**Text excerpt**
_____

This one’s from reader Billy Dods:
Every movie fan is supposed to want to own Rosebud, the sled from Citizen Kane. However, if I could have one prop from a movie, it would be the Mentaculus from the Coen brothers’ A Serious Man, an object of mystery and wonder. If you could own one movie prop what would it be and why?
The prop I would most like to own is one I actually considered buying: Royal Tenenbaum’s tombstone. I saw an early screening of The Royal Tenenbaums back in late 2001, having been madly in love with Rushmore. For some reason, ABC/Disney started auctioning props from the movie on eBay before it was even in wide release (and before more people could fall in love with it), and I bid on (and won!) one of Richie Tenenbaum’s tennis trophies, a possession I still prize today. I think it cost me $80 or so. But I had my eye on Royal Tenenbaum’s actual tombstone, which was also up for auction. If memory serves, the eBay listing said two were created, and that they would actually be surprisingly inexpensive to ship, because they were made out of styrofoam, not marble. But as the price climbed and climbed, I took myself out of the running. I think it ended up going for $1,100, which was two and a half months’ rent at that point. Would I plunk down the $1,100 on it today? Why, are you selling it?
I’d pick Navin Johnson’s prized thermos from The Jerk, the one with the stripes and the built-in cup. I don’t need anything else. That’s all I need: The striped vinyl thermos—and this ashtray. Just the thermos, the ashtray, and this paddle game. That’s really all I need: The thermos, the ashtray, the paddle game—and this remote control. The thermos, the ashtray, the paddle game, and the remote control, and that’s all I need. And these matches. The thermos, the ashtray, and these matches, and the remote control, and the paddle ball—and this lamp. Thermos, the ashtray, this paddle game, and the remote control, and the lamp, and that’s all I need. And that’s all I need, too. I don’t need one other thing, not one—I need this chair. The paddle game and the chair, and the remote control, and the matches for sure. And the thermos.
It seems the things I covet most are always related to the same film—Harold And Maude. My white whale of record-collecting is the film’s soundtrack, which features only the lovely Cat Stevens, and if I could have any movie prop, it would be Harold’s car. I often find myself daydreaming about how I would customize a car to my liking and look to Harold with admiration. After receiving a Jaguar from his snooty mother, the mischievous Harold reworks it into a sort of miniature hearse, and it’s a clean and unique-looking vehicle. Sadly, the car was destroyed at the end of the film, as it’s sent over a cliff, and a replica was never made. But it’s been said that BMW’s M Coupe was inspired by the very scene in which Harold uses a blowtorch to turn his mother’s gift into something more his style. And, I mean, I would settle for a BMW… if I could get some gray tweed and black leather interior.

_____

**Records**

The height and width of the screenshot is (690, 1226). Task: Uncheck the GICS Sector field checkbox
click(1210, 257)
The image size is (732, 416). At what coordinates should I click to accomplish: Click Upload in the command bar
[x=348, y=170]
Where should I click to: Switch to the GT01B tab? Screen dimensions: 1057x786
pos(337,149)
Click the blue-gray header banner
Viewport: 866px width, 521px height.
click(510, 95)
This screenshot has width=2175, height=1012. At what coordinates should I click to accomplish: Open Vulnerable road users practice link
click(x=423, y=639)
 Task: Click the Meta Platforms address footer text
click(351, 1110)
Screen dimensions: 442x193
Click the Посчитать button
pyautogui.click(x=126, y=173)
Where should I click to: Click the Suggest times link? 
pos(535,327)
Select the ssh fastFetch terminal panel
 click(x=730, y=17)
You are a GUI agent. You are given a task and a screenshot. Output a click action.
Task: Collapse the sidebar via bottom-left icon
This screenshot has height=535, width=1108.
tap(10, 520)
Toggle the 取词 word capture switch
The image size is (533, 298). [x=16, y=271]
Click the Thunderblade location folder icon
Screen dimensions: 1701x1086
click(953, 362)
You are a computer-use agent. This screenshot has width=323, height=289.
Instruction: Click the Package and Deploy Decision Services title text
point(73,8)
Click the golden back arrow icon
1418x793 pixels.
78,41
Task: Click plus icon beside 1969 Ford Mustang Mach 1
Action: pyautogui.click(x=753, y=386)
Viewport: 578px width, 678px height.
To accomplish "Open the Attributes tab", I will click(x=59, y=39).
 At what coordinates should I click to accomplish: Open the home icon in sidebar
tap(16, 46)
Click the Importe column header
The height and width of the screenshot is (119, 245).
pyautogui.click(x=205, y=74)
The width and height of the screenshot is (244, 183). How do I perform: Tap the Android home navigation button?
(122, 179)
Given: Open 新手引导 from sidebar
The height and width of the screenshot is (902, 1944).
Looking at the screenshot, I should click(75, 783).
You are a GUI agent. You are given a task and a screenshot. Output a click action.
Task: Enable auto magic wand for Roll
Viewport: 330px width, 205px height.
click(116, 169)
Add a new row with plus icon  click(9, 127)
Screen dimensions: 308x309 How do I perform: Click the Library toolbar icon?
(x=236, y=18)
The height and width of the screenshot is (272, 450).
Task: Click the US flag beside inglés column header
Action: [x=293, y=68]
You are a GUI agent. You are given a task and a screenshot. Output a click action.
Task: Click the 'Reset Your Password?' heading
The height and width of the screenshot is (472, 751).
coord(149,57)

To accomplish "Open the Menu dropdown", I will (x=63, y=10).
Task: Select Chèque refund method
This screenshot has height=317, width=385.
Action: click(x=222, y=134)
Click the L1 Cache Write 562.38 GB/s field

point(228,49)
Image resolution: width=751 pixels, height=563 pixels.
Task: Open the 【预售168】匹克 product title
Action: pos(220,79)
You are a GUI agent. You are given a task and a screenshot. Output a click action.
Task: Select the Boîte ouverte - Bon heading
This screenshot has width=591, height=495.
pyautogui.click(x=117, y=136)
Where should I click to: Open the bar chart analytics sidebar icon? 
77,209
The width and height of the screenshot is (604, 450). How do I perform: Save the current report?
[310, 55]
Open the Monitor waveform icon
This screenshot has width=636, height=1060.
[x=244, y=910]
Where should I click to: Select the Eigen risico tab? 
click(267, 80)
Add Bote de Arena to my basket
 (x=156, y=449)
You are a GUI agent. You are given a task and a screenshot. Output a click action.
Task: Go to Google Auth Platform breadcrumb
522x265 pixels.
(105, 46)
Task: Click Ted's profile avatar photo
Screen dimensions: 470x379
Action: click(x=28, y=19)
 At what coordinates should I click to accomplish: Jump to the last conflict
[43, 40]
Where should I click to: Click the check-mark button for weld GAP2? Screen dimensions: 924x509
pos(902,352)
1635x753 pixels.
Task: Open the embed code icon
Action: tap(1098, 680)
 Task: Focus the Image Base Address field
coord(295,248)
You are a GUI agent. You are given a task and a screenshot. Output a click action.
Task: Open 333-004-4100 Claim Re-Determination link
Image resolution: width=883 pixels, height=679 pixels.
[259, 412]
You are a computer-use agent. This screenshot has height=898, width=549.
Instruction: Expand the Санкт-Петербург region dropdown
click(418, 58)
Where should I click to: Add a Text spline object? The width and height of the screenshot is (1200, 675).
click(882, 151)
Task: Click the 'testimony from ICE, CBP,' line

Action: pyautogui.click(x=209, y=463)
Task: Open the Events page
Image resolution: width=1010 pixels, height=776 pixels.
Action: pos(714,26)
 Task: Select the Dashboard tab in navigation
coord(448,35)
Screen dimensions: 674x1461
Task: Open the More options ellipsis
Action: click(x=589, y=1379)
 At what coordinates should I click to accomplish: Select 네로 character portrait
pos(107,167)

_____

**Parts of the exercise**
[a] List every film title that appears in the text about coveted movie props.
[b] Extend the text about coveted movie props beyond its last paragraph.

**Task-by-task results**
[a] Citizen Kane, A Serious Man, The Royal Tenenbaums, Rushmore, The Jerk, Harold And Maude

[b]
What’s the one object that anyone who sees will instantly covet? The Chachapoyan Fertility Idol, which anchors the greatest opening sequence in movie history, the beginning of Raiders Of The Lost Ark. The sequence in the jungle temple is the perfect introduction to our hero, our villain, and what they’re both fighting for, but also serves as a microcosm of the movie as a whole—the dumb show that would precede a play in Shakespeare’s time. Indiana Jones risks life and limb, repeatedly, and by being braver, shrewder, and tougher than anyone, he gets the prize, only to lose it immediately and barely escape with his life. It’s a formula so rock-solid that the film simply repeats it four or five times then rolls credits, and yet each time around the merry-go-round is more thrilling than the last. But that opening, which is simply one iconic moment after another, centers on that most coveted of objects, the golden idol. Who wouldn’t want that gleaming statue, dramatically lit, at the far side of your breakfast nook, just beckoning houseguests to brave pits, spikes, and gigantic rolling boulders for a taste of eternal glory?
Strangely enough, the first things that popped into my head were cassette tapes. I wouldn’t mind getting my hands on a real Peter Quill “Awesome Mix,” but the cassette I’m yearning for most is Djay’s demo tape from Hustle & Flow. The Craig Brewer drama is one of my favorite movie musicals ever—and make no mistake, it is a musical—and I would love to own a little piece of it. I memorized all of Djay’s songs when that movie first came out (I do a pretty mean “Whoop That Trick” at karaoke), and it would be very cool to hear them on grainy cassette audio, the way the characters hear them in the film. While I doubt that the actual prop cassettes had Djay’s music on them, I’m choosing to believe they do, because that would be some awesome attention to detail. (Side note: For last week’s autograph question, I could have mentioned my DVD copy of Hustle & Flow, which I got signed by Terrence Howard after seeing him in Cat On A Hot Tin Roof on Broadway. I really love that movie.)
My favorite movie is and probably always will be Star Trek II: The Wrath Of Khan, but I think I’d rather go in a different direction than selecting something from a film franchise that’s been merchandised within an inch of its life. The thing is, there’s just so many props I’d like to own, so I’m just going to go with something sentimental: a golden ticket from Willy Wonka And The Chocolate Factory. Apparently, there are still some floating around out there, most of which are either in museums or in the hands of collectors, and since one sold for something like $20,ooo at auction a few years ago, it’s clear I won’t be owning one any time soon. Still, that’s something you could easily mount, frame, and put on the wall, and you wouldn’t have to explain its origins to everyone who saw it. (I would, however, almost certainly break into song every time I walked past it.)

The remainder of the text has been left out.